Ero piccola quando ancora giocavo a dare una forma alla città. Mi piaceva definire la mobilità, privilegiare lo spazio per un’attività spostandomi fino alla campagna, unire i pezzi per costruire la strada e i suoi marciapiedi, così da creare una sorta di legante invisibile tra le sequenze.
Mi sembrava tutto chiaro, un continuo urbano che potevo ricombinare a mio gusto.
La città, di nuovo lei, è il criterio guida per questo articolo che tra qualche giorno mostrerà evidenti segni di invecchiamento tanta e tale è la velocità con cui scadono le opinioni, e pure le profezie più avventate: tutte remixate in una specie di agonistica della filosofia del pensiero che prova ad attribuire una leggibilità alla futura nuova normalità. Senza, di fatto, raggiungere il proprio obiettivo perché tocca ragionare per scenari, opzioni, compromessi e probabilità anziché secondo piani e slogan come fossimo davanti a qualcosa di prevedibile.
Ci troviamo sulla soglia intermedia tra mondo A e mondo B.
Porte, finestre, rientranze, corridoi, costellazioni intime, giardini per i più fortunati, una soglia trasparente tra spazio pubblico e privato. L’incredibile distorsione di ciò che era normale, curvata al punto tale da farci paura. Molta paura.
Ho la sensazione di correre sul posto, forse perché la soglia non va subito oltrepassata, propedeutica com’è al mondo B, una palestra linguistica, quel focolaio di nuovo Umanesimo di cui abbiamo bisogno ora che le catene economiche globali si sono interrotte (#momentaneamente).
Internet che mai come in questo tempo è stato soccorso e compagnia, pure infodemia, e bulimia di proposte culturali, insomma qualcosa di simile a un’uscita mentre si stava isolati, si è rivelato lo specchio della soglia intermedia quando ha ricalcato le categoria del mondo A: ipermobilità, sovraccarico di offerta, alta concentrazione. La soglia è il punto di partenza di un complesso processo di passaggio da mondo A a mondo B. Solo che il processo è nuovo, non ne conosciamo i meccanismi e tanto meno le mete. Quindi la soglia si rivela una scomoda incubatrice, un darci del tempo mentre i giorni si impilano uno sull’altro e ripetono liturgie quotidiane di sanificazione, mascherine e webinar (seminario interattivo tenuto su Internet Ndr).
È una collisione di idee contrastanti che genera all’infinito una gran varietà di risposte, allenandoci a una resilienza continua. Mi occupo di cultura e non posso che guardare al mondo B per comprendere come fare meglio il mio mestiere.
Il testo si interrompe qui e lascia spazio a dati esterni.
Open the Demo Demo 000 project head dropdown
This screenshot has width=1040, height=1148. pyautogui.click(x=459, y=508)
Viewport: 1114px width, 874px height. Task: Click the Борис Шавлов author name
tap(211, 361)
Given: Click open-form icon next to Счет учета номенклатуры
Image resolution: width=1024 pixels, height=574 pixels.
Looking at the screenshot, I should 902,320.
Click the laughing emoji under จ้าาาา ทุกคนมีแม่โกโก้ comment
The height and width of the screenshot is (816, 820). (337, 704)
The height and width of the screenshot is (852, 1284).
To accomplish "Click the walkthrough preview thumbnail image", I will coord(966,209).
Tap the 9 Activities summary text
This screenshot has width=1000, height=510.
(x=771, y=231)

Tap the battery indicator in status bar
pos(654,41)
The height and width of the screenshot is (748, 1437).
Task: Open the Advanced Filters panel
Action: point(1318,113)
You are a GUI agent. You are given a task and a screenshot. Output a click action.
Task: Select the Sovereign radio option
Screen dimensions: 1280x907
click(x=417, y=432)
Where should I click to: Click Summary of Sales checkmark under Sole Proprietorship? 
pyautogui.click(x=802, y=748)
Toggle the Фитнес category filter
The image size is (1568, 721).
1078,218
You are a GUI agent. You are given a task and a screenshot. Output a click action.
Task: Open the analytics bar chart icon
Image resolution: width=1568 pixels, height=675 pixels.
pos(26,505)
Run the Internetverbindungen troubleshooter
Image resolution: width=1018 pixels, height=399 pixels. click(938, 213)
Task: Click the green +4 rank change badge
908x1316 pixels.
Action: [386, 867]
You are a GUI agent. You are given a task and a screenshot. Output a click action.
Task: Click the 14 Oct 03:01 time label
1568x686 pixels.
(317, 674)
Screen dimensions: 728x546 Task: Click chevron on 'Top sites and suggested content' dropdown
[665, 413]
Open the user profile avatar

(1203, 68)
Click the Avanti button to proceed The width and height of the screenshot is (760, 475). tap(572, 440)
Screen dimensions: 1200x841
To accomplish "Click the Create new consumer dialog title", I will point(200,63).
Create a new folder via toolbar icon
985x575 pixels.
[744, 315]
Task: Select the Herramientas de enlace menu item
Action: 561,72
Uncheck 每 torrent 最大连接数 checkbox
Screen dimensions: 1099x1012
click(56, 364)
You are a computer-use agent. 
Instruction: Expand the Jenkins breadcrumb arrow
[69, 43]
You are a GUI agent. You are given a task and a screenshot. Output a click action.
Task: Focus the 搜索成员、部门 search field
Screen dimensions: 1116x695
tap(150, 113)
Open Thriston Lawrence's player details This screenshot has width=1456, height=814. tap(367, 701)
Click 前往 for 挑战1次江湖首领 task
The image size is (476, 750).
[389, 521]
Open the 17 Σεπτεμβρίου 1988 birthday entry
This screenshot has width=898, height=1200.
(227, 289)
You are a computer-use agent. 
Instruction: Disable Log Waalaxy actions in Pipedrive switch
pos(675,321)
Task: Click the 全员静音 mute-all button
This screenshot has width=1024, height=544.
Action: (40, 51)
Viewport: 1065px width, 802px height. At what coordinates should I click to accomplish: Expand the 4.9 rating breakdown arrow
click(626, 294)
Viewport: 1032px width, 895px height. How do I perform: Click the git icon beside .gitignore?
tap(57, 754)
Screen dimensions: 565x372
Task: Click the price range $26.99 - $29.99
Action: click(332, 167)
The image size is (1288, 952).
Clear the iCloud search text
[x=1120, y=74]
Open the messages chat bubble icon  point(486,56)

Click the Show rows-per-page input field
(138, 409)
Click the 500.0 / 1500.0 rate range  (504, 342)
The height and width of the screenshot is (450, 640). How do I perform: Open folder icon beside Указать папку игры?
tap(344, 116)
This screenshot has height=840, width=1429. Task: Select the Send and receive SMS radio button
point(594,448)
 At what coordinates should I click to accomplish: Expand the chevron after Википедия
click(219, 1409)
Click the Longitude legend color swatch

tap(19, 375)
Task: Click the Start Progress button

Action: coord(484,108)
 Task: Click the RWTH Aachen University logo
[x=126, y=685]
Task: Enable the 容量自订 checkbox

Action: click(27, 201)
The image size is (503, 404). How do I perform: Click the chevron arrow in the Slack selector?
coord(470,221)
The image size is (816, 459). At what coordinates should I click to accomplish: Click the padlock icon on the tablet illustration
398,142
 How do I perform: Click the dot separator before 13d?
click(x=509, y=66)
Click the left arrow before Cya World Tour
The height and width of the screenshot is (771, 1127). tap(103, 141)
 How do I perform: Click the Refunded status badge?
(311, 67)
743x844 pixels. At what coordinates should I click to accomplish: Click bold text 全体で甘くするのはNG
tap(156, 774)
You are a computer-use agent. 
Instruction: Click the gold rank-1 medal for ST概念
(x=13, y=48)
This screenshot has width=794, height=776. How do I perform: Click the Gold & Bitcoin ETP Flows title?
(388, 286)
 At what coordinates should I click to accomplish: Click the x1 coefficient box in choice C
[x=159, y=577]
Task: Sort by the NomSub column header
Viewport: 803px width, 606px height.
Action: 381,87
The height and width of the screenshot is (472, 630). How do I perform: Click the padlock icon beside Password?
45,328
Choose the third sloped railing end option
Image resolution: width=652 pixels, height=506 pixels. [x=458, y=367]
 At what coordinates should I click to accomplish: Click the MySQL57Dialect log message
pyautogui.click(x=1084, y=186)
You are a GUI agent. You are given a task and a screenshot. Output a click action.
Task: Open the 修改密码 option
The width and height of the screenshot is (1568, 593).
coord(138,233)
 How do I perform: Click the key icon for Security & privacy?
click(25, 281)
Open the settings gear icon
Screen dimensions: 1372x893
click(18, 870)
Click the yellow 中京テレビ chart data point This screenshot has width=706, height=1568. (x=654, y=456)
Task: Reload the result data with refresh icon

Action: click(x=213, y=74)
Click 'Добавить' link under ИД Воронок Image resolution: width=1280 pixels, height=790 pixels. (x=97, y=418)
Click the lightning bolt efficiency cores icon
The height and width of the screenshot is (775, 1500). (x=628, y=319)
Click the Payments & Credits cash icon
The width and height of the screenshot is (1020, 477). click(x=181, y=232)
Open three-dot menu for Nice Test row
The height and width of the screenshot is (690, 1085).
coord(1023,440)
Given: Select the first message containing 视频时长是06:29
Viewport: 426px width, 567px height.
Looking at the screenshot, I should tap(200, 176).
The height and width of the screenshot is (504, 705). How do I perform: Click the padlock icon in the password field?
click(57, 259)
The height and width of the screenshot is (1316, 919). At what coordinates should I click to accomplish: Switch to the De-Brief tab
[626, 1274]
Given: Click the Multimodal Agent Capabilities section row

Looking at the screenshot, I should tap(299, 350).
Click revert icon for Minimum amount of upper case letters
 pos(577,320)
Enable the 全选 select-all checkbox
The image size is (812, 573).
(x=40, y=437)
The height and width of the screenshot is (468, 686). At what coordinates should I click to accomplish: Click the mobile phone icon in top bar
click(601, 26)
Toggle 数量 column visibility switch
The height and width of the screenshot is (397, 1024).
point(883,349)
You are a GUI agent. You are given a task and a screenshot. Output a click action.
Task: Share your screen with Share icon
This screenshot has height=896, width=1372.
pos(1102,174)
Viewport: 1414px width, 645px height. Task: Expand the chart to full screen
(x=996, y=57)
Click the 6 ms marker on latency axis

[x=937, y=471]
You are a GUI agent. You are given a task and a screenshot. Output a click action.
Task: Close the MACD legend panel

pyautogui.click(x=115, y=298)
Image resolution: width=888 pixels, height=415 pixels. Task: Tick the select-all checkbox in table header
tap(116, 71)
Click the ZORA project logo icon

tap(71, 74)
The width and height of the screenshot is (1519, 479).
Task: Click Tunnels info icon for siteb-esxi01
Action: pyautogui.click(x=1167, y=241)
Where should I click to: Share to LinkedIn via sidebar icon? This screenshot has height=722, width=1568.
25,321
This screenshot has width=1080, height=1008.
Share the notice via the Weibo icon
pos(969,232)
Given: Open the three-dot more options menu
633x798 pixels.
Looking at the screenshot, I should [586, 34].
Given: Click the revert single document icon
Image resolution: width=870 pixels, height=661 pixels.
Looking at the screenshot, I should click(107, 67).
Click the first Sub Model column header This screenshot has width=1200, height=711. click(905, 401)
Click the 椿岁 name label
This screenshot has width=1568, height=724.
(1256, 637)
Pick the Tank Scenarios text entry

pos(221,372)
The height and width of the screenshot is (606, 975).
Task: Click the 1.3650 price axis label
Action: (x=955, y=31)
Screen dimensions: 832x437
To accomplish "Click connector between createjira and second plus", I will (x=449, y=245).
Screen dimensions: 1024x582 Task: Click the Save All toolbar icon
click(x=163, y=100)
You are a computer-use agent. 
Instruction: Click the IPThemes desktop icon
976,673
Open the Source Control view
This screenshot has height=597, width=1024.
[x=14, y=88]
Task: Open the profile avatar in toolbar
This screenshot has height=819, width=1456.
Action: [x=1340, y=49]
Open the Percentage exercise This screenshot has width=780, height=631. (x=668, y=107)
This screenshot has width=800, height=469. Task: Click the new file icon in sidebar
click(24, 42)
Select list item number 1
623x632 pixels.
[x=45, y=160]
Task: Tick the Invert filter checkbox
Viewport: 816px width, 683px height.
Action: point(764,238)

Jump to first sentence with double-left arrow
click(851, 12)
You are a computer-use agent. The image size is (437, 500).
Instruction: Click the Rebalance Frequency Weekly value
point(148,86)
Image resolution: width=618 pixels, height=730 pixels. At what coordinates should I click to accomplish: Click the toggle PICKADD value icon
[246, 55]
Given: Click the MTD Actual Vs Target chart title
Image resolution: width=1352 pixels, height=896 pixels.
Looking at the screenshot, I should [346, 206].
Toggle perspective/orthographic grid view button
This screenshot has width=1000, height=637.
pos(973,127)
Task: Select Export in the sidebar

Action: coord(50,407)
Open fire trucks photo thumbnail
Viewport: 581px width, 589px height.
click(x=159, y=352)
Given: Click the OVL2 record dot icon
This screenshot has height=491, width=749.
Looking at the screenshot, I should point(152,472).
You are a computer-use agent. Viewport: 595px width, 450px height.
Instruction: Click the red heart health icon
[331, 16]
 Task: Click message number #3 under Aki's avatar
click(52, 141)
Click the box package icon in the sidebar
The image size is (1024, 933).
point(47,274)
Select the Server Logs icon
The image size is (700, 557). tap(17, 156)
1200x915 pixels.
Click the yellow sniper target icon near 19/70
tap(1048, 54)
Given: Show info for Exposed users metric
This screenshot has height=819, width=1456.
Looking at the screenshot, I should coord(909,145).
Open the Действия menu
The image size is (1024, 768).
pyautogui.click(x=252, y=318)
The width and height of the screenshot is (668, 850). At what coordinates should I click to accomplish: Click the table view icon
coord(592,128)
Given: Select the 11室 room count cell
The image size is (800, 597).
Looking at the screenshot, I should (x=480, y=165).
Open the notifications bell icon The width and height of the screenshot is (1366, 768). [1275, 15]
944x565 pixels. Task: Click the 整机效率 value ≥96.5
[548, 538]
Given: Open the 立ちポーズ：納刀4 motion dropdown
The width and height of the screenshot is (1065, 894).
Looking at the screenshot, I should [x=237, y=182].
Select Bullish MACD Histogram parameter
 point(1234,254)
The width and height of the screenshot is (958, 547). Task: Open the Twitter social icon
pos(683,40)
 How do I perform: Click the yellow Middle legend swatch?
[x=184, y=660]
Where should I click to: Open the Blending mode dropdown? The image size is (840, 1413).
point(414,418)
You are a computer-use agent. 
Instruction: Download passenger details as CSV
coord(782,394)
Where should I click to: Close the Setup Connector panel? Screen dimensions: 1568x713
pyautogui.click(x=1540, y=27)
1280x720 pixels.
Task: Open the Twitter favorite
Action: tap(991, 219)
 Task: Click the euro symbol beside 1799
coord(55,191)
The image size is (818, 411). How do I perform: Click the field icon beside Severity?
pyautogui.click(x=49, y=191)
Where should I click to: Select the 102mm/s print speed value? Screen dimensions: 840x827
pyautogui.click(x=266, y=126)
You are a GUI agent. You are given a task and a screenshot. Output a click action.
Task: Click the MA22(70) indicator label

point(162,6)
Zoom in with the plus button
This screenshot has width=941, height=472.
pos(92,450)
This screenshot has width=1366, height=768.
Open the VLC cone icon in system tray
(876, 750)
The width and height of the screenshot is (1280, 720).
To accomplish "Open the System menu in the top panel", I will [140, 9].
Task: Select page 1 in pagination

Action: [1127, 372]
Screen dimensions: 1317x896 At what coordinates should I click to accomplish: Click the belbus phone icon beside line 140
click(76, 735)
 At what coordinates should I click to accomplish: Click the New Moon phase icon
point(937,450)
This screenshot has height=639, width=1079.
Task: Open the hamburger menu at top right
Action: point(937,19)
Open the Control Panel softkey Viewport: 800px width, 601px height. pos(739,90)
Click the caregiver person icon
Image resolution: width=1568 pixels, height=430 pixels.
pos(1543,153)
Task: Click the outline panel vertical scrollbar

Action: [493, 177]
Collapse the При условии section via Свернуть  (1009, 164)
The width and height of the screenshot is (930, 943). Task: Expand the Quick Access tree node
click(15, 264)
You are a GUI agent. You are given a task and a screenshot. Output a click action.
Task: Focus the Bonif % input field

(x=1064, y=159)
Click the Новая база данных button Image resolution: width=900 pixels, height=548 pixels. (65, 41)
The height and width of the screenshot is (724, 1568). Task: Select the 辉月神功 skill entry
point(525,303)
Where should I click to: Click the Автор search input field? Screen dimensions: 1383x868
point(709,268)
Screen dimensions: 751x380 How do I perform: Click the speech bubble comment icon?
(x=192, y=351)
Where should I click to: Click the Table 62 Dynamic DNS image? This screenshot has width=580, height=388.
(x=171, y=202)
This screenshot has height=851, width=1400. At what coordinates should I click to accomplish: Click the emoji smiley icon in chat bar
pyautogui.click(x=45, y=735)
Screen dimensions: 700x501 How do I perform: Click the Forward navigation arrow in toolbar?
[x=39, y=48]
Serve riprendere confidenza con la creatività per sollecitare domande affascinanti (prima che offerte patinate); capire come passare dalla modalità freemium (gratis) a quella premium mettendo a valore economico i tanti servizi, anche culturali, nati nell’emergenza; praticare l’esplorazione di settori contingenti al proprio e alla categoria dei non-clienti secondo criteri di utilità reale; considerare nelle nostre attività ordinarie gli obiettivi espressi da Agenda 2030. In tanti settori, servirà smetterla con un certo ‘primadonnismo’ (cit. Broccardi) per fondare infrastrutture misurando la massa critica minima necessaria per attuare un equilibrato sistema di domanda/offerta. Ci sarà più tecnologia utile se il contesto cambierà altrimenti sarà un’innovazione fine a se stessa. Faremo uso di nuovi materiali per contrastare la resistenza dei virus nelle superfici e daremo fiato al turismo di prossimità, al piccolo. O forse è di questo che ho sete.
Un’utopia povera che postula e progetta la fine del disordine, malgrado la realtà.